General Population - Hazard for the eyes

Local effects

Hazard assessment conclusion:
no hazard identified

Additional information - General Population

In summary of the toxicological properties of dodecan-1-ol:

Acute toxicity tests of dodecan-1-ol do not indicate any potential hazard for acute, dermal or inhalation toxicity, and would not be classified for acute toxicity endpoint under Regulation 1272/2008 (CLP).

Dodecan-1-ol is classified as an eye irritant (Cat 2) but is not irritating to skin. Nor is it sensitising by skin contact.

Dodecan-1-ol is not classified for repeated dose toxicity effects (STOT-RE) or for reproductive toxicity.

In vitro and in vivo studies indicate that dodecan-1-ol is not genotoxic.

In summary, dodecan-1-ol is classified as an eye irritant under Regulation 1272/2008 (CLP).

On the basis of the toxicological study results supporting dodecan-1 -ol no adverse systemic effects were observed in any of the numerous systemic toxicity studies that have been conducted for the different endpoints. Nevertheless, systemic DNEL values have been derived for systemic effects based on the highest dose tested. There is some evidence that local dermal effects occur in test animals exposed to certain members of the category, although substance does not require classification for dermal irritation in humans.

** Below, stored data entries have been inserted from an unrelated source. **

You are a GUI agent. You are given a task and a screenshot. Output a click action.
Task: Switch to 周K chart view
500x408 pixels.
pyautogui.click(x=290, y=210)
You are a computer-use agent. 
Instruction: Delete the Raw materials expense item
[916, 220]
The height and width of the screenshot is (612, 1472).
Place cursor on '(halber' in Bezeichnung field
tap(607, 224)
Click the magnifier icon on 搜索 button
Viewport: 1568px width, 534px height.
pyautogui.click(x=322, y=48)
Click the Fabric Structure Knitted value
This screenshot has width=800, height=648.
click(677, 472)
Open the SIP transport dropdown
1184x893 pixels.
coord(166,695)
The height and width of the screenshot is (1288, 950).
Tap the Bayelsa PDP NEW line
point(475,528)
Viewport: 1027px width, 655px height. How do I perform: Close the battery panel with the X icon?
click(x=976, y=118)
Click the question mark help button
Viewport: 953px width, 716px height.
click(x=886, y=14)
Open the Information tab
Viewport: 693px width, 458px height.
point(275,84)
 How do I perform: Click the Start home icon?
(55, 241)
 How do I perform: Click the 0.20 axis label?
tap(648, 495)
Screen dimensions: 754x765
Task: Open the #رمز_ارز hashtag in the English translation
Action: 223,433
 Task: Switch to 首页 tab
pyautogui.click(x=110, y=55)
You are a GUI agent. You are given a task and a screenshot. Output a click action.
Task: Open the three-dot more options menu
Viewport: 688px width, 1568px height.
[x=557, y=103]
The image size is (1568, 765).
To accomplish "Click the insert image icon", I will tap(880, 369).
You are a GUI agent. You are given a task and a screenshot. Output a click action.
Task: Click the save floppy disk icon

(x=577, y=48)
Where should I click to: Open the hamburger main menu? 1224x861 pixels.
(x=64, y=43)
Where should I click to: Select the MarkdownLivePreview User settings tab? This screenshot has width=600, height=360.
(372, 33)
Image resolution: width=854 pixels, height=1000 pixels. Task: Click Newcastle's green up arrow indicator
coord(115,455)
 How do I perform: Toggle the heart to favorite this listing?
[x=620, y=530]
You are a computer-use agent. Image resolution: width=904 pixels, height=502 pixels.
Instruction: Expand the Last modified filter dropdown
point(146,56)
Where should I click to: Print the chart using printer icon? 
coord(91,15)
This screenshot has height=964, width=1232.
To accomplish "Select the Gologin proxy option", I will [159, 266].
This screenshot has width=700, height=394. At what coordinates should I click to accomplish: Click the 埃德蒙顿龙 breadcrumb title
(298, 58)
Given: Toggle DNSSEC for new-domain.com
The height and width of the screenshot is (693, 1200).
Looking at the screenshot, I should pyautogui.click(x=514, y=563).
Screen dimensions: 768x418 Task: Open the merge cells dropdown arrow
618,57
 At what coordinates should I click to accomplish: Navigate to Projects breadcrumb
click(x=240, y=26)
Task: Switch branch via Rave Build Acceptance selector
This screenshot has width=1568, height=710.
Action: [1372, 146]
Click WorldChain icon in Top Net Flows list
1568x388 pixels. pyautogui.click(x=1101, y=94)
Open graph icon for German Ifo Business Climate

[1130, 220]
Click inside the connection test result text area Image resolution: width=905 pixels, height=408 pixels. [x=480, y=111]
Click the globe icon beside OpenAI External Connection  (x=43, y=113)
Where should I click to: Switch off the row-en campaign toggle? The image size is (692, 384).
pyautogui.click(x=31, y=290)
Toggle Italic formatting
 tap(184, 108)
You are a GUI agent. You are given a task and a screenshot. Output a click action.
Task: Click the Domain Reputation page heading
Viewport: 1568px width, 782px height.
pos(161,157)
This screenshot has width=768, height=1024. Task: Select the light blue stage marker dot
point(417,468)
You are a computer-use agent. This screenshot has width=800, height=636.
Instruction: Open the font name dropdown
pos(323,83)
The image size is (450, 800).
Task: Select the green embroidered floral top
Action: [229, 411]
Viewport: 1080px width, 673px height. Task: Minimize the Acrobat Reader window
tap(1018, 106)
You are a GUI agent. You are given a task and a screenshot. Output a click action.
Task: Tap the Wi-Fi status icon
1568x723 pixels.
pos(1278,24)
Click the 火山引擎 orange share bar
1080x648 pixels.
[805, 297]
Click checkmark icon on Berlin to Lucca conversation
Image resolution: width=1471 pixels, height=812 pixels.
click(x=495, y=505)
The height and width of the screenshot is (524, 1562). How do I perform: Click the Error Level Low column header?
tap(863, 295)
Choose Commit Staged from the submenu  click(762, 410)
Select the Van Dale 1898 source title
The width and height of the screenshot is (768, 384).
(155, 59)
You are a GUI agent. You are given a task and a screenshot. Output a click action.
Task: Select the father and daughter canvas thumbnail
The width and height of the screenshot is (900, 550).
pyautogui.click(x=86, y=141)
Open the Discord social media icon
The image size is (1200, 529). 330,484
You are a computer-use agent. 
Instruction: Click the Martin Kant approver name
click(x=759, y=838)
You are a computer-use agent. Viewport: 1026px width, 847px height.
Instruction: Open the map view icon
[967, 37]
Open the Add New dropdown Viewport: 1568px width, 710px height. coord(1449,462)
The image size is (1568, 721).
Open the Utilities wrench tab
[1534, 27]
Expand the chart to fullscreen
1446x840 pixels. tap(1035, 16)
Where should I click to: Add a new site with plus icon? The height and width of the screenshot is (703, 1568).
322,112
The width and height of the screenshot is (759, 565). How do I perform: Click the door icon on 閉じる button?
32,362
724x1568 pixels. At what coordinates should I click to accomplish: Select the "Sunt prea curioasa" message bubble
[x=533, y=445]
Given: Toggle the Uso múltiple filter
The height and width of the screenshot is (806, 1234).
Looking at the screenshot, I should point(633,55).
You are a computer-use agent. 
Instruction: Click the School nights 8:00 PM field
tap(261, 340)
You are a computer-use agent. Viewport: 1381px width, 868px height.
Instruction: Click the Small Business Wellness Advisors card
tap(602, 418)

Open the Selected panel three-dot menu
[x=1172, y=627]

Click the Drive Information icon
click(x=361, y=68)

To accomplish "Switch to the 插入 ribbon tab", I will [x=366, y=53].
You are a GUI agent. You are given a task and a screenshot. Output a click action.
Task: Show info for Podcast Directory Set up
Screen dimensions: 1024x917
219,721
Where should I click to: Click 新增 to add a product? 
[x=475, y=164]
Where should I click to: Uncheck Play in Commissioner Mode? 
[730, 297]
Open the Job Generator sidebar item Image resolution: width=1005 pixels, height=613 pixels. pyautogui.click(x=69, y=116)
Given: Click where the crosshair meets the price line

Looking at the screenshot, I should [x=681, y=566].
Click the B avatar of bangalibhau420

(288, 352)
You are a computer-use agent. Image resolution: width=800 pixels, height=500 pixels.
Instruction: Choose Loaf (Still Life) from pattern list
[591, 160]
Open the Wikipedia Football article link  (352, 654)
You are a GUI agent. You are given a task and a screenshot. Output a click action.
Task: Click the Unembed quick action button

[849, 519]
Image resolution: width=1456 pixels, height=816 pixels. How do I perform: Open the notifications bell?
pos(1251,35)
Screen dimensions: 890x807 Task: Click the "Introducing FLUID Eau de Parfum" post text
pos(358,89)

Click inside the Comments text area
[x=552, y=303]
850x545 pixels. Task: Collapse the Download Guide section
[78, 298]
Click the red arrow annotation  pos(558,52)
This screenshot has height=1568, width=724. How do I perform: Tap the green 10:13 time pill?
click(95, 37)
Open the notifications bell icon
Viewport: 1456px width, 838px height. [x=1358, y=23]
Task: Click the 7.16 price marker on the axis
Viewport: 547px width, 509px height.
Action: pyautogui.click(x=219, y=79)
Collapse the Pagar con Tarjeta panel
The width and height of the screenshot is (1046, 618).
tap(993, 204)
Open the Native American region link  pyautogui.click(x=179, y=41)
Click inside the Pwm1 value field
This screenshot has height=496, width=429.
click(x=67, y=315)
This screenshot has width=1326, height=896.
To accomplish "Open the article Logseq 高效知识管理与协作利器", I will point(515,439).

Studies indicate that dodecan-1-ol is irritating to eyes. However, a DNEL for this endpoint cannot be derived and therefore quantitative risk characterisation is not possible. Instead qualitative risk characterisation is required and risk management measures (such as the limitation of concentration in consumer formulations) to minimise any potential eye contact would be required.